• [Excerpted text]
## Start
Full error received:

{
    "status": "Failed",
    "error": {
        "code": "DeploymentFailed",
        "target": "/subscriptions/1ef1298c-a01a-454b-ab6c-2d2203a00553/resourceGroups/az-k8s-amru-rg/providers/Microsoft.Resources/deployments/main",
        "message": "At least one resource deployment operation failed. Please list deployment operations for details. Please see https://aka.ms/arm-deployment-operations for usage details.",
        "details": [{
            "code": "InvalidTemplate",
            "message": "Deployment template parse failed: 'Error converting value \"1\" to type 'System.String[]'. Path '[0]'.'."
        }]
    }
}

By comparison, a "barebones" command like the one below succeeds:

az group create -l WestEurope -n az-k8s-80k3-rg
az deployment group create -g az-k8s-80k3-rg --template-uri https://github.com/Azure/AKS-Construction/releases/download/0.10.0/main.json --parameters \
resourceName=az-k8s-80k3
agentCount=1 \
JustUseSystemPool=true \
osDiskType=Managed \
osDiskSizeGB=32 \
availabilityZones="[\"1\",\"2\",\"3\"]"

Expected behavior The cluster should get created without the errors :)

Screenshots If applicable, add screenshots to help explain your problem.

Additional context Add any other context about the problem here.
## End
• [Excerpt from a data file]
## Start
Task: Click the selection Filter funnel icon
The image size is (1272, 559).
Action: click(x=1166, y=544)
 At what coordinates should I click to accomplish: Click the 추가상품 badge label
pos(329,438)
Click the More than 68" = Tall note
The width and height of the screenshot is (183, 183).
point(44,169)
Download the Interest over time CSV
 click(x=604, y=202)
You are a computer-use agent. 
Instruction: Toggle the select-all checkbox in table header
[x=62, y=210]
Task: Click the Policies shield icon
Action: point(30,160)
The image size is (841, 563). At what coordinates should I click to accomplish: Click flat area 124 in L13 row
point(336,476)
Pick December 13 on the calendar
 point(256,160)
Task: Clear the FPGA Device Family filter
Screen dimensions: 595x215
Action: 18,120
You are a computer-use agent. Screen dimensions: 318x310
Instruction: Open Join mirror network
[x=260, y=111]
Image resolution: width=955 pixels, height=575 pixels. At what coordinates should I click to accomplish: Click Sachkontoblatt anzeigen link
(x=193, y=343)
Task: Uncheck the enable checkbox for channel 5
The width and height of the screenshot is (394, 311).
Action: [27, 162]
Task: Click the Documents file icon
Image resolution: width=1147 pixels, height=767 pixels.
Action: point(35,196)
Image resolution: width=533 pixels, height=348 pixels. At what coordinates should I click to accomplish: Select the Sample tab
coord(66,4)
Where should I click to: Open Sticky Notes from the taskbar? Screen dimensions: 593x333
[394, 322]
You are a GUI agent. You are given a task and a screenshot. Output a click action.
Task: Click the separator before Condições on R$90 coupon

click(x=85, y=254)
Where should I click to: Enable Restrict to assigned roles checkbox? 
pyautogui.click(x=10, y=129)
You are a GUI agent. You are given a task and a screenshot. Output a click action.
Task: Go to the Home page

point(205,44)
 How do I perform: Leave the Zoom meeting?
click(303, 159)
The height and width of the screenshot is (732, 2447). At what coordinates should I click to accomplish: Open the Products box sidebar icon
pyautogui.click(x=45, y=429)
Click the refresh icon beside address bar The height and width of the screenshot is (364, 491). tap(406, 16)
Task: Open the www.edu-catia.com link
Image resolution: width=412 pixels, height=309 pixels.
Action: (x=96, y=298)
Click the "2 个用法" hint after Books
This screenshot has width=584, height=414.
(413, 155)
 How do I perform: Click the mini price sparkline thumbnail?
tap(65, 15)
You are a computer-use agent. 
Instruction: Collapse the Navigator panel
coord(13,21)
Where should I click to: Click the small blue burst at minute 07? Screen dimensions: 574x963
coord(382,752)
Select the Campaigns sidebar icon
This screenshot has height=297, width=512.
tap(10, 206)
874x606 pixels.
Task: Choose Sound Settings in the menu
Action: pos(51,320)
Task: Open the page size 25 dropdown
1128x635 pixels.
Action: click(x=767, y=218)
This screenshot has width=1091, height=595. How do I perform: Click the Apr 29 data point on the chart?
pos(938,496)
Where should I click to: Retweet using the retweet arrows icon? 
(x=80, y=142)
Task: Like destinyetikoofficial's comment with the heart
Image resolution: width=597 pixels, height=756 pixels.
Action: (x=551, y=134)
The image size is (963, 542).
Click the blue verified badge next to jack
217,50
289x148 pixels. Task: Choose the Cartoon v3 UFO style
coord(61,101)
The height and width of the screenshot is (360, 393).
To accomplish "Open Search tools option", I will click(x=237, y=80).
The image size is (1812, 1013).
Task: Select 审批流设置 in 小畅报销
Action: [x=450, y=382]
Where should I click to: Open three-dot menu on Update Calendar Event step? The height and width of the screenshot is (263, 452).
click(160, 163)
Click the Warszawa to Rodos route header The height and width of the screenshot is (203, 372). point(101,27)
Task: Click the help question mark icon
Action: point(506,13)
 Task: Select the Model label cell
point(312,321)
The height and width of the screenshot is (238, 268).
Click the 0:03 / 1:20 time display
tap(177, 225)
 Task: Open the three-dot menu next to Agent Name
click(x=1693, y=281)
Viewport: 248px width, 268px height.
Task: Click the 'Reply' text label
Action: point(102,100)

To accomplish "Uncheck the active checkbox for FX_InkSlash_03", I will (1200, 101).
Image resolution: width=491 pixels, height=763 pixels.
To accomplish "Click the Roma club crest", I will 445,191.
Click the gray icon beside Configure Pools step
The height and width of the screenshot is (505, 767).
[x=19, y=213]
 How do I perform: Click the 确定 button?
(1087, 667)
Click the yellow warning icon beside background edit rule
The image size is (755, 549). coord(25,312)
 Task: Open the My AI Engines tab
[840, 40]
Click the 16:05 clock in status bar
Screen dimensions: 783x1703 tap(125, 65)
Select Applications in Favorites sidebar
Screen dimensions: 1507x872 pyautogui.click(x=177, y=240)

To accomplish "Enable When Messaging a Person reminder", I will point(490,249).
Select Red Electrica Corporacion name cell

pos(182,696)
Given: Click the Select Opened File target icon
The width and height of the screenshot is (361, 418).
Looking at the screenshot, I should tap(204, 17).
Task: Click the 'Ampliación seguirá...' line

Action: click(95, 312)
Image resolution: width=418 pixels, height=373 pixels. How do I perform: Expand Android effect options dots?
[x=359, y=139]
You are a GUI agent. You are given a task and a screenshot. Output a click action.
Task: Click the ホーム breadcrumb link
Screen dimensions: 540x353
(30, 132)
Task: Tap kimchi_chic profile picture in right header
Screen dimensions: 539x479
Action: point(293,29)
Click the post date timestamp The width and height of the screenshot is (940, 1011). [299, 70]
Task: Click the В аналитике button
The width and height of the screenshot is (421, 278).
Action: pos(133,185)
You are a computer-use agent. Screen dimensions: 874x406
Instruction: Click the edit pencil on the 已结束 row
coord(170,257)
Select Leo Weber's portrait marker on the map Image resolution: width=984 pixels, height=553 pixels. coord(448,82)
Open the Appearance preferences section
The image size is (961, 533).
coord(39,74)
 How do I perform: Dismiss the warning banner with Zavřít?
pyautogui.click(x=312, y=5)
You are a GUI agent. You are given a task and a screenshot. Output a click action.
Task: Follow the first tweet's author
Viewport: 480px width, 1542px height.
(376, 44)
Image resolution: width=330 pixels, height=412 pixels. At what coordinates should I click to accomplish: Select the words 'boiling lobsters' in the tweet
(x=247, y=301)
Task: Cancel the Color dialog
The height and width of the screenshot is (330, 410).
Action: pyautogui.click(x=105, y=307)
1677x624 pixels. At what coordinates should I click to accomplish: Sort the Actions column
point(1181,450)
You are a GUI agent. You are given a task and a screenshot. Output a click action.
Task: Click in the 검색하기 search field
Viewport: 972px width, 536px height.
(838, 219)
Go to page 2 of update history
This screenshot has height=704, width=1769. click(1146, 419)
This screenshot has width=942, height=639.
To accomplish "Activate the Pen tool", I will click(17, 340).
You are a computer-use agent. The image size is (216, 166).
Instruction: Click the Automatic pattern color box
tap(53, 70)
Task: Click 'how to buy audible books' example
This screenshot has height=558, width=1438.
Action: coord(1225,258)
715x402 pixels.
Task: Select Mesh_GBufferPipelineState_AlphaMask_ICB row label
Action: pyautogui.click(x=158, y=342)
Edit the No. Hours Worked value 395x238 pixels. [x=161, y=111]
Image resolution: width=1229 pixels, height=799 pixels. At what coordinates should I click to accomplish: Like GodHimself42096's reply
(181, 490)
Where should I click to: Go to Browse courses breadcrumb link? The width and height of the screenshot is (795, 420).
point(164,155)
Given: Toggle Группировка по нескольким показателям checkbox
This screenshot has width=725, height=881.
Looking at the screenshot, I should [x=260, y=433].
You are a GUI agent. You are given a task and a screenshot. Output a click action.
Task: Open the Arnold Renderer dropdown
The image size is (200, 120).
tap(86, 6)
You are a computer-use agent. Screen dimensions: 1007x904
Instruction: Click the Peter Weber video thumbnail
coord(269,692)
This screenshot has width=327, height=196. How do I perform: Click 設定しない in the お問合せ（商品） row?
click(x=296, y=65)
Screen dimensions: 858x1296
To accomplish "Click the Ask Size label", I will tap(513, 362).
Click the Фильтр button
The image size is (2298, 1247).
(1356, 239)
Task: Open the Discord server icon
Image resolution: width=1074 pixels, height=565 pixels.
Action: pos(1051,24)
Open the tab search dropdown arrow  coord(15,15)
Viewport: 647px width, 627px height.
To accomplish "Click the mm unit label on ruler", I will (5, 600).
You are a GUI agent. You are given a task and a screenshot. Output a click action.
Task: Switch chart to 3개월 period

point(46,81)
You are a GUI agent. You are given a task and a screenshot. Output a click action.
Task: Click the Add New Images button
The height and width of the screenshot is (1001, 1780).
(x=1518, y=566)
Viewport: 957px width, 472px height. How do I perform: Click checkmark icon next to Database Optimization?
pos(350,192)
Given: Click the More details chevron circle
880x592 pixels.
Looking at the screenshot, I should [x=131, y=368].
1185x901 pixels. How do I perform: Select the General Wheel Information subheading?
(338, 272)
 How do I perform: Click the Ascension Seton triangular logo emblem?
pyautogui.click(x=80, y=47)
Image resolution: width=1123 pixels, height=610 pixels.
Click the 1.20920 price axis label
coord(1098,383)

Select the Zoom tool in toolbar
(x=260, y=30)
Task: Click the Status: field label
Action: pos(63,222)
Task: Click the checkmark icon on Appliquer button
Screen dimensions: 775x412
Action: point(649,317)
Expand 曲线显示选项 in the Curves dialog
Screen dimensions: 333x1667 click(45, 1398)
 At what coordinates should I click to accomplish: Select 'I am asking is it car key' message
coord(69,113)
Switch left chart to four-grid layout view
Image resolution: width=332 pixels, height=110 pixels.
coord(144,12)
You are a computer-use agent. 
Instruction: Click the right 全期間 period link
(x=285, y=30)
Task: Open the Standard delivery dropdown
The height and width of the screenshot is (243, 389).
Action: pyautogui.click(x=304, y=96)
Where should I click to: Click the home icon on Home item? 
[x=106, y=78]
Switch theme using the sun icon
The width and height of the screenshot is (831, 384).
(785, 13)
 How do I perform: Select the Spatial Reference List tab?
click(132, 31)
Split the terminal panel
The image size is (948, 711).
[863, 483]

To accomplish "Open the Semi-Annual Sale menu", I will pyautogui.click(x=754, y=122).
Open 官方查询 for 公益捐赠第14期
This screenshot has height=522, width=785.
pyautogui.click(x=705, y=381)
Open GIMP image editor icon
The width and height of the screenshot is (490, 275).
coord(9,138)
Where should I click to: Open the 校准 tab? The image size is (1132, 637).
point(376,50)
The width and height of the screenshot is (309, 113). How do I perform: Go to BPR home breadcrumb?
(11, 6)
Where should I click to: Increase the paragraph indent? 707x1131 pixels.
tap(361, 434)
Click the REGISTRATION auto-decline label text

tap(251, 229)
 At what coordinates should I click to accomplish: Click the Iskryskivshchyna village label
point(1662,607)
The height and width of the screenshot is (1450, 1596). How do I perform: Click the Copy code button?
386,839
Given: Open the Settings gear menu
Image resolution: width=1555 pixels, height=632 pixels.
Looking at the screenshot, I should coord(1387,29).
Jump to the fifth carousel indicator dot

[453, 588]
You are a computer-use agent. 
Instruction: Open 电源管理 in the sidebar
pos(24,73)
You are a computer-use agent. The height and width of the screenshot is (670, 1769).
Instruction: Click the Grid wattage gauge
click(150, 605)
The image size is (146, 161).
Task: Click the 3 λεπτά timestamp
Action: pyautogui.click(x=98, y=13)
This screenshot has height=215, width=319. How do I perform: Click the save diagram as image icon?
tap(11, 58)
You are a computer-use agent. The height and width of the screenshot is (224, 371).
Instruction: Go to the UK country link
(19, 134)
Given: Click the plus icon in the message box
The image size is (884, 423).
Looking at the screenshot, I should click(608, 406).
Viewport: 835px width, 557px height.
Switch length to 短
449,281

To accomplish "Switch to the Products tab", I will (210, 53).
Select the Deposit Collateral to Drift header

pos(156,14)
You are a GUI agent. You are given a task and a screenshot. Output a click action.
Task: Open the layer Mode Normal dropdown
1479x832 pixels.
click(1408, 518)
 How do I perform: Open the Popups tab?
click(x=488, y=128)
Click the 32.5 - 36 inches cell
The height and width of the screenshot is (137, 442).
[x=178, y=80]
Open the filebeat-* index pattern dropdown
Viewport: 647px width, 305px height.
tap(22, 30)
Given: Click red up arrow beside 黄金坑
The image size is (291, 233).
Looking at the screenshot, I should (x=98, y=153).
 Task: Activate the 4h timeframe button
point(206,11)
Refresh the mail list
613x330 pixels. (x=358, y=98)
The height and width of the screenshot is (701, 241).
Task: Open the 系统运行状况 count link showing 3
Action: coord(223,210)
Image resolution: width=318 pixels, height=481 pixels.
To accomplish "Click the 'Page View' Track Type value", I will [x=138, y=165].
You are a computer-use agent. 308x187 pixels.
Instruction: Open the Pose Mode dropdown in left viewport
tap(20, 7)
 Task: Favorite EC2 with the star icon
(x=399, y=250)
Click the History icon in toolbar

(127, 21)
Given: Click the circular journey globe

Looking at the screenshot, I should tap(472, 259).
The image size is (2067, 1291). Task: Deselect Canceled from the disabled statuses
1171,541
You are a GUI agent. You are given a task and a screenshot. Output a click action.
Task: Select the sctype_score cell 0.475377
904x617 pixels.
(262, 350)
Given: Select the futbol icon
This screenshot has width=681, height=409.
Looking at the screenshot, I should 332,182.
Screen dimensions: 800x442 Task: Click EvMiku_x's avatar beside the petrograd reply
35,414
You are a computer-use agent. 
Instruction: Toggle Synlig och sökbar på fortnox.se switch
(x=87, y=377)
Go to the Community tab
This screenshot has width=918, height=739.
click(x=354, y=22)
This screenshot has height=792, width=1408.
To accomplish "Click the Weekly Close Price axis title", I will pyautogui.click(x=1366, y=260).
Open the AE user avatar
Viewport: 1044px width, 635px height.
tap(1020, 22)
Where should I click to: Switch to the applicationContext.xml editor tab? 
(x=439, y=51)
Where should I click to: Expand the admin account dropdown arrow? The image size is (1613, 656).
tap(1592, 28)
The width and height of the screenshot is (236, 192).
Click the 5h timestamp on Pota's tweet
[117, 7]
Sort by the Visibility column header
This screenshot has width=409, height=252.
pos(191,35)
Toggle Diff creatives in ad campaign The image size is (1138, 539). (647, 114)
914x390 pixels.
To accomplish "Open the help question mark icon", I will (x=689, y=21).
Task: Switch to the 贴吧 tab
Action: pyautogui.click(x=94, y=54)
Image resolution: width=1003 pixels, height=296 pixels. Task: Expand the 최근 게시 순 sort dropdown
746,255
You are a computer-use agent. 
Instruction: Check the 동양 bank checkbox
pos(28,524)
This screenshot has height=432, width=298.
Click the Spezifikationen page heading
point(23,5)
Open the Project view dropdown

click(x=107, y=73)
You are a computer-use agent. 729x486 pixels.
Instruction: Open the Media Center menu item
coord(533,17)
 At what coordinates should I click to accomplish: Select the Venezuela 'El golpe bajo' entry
## End
• [Given task A]
Rewrite the deployment error report between "Expected behavior The" and "the problem here.", inclusive, swapping "problem" for "issue".
• [Given task B]
Translate this sentence from the deployment error report into French: "At least one resource deployment operation failed."
• [Given task C]
State whether each statement agrees with the deployment error report, answering yes or no and quoting the words that decide it: (i) The top-level error code is DeploymentFailed. (ii) The barebones command creates the resource group in the North Europe region. (iii) The barebones command sets agentCount to 3.
The data above is not needed here.

• [Exercise answer A]
Expected behavior The cluster should get created without the errors :)

Screenshots If applicable, add screenshots to help explain your issue.

Additional context Add any other context about the issue here.

• [Exercise answer B]
Au moins une opération de déploiement de ressources a échoué.

• [Exercise answer C]
(i) Yes: "code": "DeploymentFailed"
(ii) No: "az group create -l WestEurope"
(iii) No: "agentCount=1"